Pemanfaatan media sosial oleh anak ialah keniscayaan di era digital saat ini. Perlu edukasi yang masif kepada anak agar terhindar dari ekspoitasi dan tindakan kekerasan.
Sebagai sarana komunikasi dan interaksi, media sosial (MEDSOS) semakin tidak aman bagi anak. Komisi Perlindungan Anak Indonesia (KPAI) melaporkan bahwa 60% kasus eksploitasi seksual dan pekerja anak menggunakan media sosial.
Beberapa aplikasi tercatat rentan untuk di salahgunakan dan di manfaatkan oleh pihak-pihak yang tidak bertanggung jawab yang menjadikan anak sebagai korbannya. "Dari 60% itu, para pelaku menggunakan aplikasi Michat 41%, WhatsApp 21%, Facebook 17%, dan 17 % lagi tidak di ketahui. Hotel yang di pesan secara virtual nama Reddoorz 4%," kata Komisioner KPAI Ai Maryati Solihah dalam konferensi pers virtual, kemarin.
Tingginya penyalahgunaan medsos tersebut, menurunnya sangatlah memperihatinkan. Pasalnya, dari 35 kasus ekspoilitasi seksual dan pekerja anak selama periode Januari-April 2021, sebanyak 234 anak menjadi korbannya.
Untuk itu KPAI meminta pemerintah untuk serius memperhatikan masalah itu. Aplikasi-aplikasi selain di awasi juga harus di evaluasi terkai penyalah-gunaannya.
"Terkait Michat sebagai aplikasi yang banyak di salahgunakan, kita meminta pemerintah memberi perhatian dalam mengevaluasi. KPAI mendorong Kementrian Kominfo untuk PRO-Aktif pada penyedia aplikasi," kata dia.
Kabid Humas Polda Metro Jaya Kombes Yunus Yusri jua membenarkan terkait modus-modus eksploitasi anak melalui media social. Hal itu terungkap dari berbagai penyidikan yang di lakukan aparat. "Biasanya mereka ini merekrut melalui media sosial. Ada iming-iming yang menjadi awal dari prostitusi anak"ujarnya.
Dia menerangkan bahwa di kepolisian memang ada patroli siber. Pihak berkoordinasi dengan Kominfo untuk menindak jejaring eksploitasi anak yang ada di media sosial.

________________

(Perintah kerja 1) Ambil bagian teks tentang eksploitasi anak di media sosial dari "Untuk itu KPAI" sampai "evaluasi terkai penyalah-gunaannya." tanpa mengubah satu kata pun.
(Perintah kerja 2) Lanjutkan teks tentang eksploitasi anak melalui media sosial, dimulai setelah kalimat terakhir yang tercantum.

________________

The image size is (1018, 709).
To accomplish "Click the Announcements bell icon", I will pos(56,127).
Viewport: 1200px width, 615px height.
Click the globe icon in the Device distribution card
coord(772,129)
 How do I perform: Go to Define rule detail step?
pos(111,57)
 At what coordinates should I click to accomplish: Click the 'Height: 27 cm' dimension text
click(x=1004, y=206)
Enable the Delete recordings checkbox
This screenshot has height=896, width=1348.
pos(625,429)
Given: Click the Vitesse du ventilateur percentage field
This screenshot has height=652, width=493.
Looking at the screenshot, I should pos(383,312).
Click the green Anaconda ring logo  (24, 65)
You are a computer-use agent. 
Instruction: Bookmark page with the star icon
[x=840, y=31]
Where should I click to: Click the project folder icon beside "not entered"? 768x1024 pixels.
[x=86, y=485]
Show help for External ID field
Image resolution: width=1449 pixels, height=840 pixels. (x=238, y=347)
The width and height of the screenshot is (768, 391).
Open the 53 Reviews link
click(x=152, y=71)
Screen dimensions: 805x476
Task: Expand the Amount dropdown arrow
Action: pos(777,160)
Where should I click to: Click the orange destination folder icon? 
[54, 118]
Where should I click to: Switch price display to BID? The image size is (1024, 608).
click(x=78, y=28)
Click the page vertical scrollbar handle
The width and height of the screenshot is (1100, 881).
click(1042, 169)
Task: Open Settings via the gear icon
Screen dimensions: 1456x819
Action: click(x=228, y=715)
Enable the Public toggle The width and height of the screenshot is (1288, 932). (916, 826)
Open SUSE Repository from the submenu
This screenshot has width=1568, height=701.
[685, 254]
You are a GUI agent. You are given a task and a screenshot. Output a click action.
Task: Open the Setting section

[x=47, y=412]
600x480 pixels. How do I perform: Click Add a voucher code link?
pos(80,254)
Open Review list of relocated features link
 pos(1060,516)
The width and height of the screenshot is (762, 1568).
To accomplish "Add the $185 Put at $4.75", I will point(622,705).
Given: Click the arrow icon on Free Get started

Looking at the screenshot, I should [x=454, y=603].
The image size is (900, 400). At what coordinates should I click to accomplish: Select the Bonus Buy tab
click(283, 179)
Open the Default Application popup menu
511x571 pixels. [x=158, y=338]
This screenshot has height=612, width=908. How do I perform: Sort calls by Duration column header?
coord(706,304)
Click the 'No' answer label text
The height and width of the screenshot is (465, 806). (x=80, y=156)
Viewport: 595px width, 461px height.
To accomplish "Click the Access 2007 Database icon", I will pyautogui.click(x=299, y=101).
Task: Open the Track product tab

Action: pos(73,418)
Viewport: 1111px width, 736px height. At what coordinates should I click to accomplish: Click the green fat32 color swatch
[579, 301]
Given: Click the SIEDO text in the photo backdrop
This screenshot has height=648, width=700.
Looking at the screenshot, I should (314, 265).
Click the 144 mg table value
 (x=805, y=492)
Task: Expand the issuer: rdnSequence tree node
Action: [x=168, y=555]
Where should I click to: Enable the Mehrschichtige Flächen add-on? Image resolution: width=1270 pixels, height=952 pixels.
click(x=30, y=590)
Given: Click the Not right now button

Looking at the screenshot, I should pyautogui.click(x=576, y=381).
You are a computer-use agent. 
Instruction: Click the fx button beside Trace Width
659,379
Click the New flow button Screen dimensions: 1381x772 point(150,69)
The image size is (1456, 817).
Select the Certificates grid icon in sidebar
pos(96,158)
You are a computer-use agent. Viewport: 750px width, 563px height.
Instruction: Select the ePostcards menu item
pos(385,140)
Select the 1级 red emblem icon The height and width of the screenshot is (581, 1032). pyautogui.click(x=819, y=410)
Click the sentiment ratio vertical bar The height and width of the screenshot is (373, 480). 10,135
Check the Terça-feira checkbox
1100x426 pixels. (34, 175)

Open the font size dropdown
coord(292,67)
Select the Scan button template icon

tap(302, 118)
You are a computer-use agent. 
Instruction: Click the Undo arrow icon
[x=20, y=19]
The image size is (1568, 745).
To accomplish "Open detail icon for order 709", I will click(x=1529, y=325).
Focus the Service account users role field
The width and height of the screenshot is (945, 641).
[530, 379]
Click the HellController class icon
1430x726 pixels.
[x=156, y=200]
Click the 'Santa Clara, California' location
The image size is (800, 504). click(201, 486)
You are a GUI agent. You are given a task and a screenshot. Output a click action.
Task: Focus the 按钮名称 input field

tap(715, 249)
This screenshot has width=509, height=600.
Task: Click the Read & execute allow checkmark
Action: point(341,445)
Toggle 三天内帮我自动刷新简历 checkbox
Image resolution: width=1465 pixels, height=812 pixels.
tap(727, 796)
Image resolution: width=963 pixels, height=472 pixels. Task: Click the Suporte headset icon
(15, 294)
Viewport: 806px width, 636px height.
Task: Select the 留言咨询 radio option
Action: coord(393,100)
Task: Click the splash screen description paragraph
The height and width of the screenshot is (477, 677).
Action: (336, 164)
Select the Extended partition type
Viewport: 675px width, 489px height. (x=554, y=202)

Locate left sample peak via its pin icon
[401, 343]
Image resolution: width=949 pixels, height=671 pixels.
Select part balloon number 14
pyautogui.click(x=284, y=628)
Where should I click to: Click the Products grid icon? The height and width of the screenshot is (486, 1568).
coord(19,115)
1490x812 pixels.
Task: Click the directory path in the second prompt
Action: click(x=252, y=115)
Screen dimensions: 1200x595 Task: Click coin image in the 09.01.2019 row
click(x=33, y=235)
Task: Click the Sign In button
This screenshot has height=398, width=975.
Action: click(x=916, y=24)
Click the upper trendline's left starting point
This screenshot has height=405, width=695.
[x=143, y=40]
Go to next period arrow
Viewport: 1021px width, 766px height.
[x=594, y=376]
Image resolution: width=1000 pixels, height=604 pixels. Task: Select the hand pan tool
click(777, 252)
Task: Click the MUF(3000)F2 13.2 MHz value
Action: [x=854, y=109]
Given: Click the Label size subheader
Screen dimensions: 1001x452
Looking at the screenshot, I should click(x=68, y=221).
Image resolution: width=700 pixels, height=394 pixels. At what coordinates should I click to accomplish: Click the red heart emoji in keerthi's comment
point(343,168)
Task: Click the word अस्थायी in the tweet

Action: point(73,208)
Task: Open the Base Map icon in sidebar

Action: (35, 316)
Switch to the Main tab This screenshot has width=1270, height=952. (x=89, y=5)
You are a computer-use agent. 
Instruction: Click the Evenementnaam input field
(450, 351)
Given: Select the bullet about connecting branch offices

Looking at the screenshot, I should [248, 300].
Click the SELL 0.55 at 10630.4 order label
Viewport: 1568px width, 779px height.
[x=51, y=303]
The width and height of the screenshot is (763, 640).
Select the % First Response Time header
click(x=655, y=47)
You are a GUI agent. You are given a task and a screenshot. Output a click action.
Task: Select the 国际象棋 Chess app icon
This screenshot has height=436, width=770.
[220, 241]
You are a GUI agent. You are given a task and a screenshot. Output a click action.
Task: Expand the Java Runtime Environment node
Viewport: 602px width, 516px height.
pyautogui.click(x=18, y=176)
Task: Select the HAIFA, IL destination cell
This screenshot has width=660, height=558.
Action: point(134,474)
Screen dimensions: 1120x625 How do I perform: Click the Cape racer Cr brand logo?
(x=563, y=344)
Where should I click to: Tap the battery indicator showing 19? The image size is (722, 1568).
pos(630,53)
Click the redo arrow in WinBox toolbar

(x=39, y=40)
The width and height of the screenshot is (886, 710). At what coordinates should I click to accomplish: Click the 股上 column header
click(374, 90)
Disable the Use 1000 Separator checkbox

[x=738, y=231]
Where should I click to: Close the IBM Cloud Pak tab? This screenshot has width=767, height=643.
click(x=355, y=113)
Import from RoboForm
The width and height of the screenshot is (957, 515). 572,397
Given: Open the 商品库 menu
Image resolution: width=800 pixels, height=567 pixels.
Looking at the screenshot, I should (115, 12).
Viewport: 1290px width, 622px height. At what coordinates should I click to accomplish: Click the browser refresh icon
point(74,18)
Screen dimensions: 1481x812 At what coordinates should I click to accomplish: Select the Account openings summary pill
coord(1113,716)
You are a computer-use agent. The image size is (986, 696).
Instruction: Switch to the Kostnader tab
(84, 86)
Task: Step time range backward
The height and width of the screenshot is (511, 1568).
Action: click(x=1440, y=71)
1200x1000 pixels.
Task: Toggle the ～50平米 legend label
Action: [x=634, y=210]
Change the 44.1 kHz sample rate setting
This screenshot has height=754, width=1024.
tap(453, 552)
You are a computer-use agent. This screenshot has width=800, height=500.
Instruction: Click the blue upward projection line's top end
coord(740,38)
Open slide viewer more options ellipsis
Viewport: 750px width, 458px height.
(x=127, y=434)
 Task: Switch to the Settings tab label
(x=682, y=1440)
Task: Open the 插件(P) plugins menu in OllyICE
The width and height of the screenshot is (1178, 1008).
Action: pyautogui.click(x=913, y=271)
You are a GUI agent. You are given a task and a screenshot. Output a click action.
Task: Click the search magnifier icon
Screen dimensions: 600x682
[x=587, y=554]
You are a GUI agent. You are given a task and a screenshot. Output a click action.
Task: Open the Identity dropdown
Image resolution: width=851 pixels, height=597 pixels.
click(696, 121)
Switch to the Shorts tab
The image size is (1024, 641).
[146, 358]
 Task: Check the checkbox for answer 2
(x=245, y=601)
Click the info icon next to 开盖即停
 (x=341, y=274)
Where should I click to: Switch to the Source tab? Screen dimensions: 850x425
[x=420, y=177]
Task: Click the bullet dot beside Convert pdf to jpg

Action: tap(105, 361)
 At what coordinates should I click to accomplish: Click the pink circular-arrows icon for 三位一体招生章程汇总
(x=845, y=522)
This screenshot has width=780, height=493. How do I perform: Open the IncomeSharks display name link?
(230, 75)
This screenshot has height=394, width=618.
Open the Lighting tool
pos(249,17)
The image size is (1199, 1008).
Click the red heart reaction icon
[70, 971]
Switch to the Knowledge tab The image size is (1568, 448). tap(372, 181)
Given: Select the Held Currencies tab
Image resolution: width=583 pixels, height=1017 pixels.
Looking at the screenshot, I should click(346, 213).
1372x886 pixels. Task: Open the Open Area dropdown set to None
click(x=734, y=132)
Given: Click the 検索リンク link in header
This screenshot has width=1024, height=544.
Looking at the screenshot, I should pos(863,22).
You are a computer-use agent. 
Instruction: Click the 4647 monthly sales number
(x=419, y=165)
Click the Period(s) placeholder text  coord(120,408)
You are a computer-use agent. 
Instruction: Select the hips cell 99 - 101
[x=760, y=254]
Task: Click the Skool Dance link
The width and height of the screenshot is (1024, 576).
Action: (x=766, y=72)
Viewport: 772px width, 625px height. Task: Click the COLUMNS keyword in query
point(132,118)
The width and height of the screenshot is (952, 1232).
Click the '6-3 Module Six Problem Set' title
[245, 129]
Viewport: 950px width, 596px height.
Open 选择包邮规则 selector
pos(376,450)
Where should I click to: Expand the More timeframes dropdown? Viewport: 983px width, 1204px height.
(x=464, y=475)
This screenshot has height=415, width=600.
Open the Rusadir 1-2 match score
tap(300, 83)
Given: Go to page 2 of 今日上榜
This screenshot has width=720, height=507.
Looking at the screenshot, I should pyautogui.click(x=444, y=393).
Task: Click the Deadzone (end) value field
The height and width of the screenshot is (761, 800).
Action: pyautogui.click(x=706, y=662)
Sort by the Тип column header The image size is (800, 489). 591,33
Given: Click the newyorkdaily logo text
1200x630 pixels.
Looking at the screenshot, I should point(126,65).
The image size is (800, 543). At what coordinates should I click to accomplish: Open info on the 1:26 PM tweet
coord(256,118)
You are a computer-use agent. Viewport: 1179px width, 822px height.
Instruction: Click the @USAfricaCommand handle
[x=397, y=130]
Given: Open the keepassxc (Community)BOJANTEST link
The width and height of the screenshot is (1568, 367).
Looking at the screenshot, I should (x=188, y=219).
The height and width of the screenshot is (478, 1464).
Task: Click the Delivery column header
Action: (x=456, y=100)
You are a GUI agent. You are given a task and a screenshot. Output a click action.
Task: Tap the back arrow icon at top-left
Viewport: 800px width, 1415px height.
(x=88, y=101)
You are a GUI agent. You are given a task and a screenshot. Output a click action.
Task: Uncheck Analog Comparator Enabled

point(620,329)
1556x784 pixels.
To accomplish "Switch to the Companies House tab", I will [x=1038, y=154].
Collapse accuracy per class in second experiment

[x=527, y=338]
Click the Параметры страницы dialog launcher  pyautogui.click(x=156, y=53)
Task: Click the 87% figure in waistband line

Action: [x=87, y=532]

________________

(Jawaban tertulis 1)
Untuk itu KPAI meminta pemerintah untuk serius memperhatikan masalah itu. Aplikasi-aplikasi selain di awasi juga harus di evaluasi terkai penyalah-gunaannya.

(Jawaban tertulis 2)
Darurat, Dampak Negatif Media Sosial Pada Anak
Ancaman terhadap keamanan anak di media sosial tersebut juga di picu adanya aktivitas virtual anak di masa pandemi. Menurut Asisten Deputi Perlindungan Anak dalam Situasi Darurat dan Pornografi Kementrian Pemberdayaan Perempuan dan Perlindungan Anak (PPPA), Ciput Eka Purwanti, terkait medium tersebut memang di masa pandemi pengguna media sosial sangat tinggi. Pasalnya, kebijakan pemberantasan telah mendorong adanya aktivitas virtual.
Dari laporan kasus kekerasan terhadap anak yang masuk melalui Simfoni PPA untuk periode Januari-Maret tercatat sangat tinggi. Untuk Januari ada 1.166 kasus yang di laporkan dengan jumlah korban anak 1.286.
"Sampai maret trennya memang turun, tapi masih tinggi. Februari 879 kasus dan Maret 854 kasus, korbannya di atas 900 Anak," paparnya.
Dari kasus yang ada, lanjutran di Maret tercatat 35% pelakunya ialah anak. Angka tersebut sangat tinggi sudah tidak bisa di toleransi lagi. Sementara pada April, ada 24% kasus yang pelakunya Anak.
Ini sebuah alarm bagi kita semua ada kesalahan di pengasuhan dan menjadi PR kita bersama. Pengasuhan di era digital ini di perlukan tringkat literasi digital yang sama antara naak dan orang tua.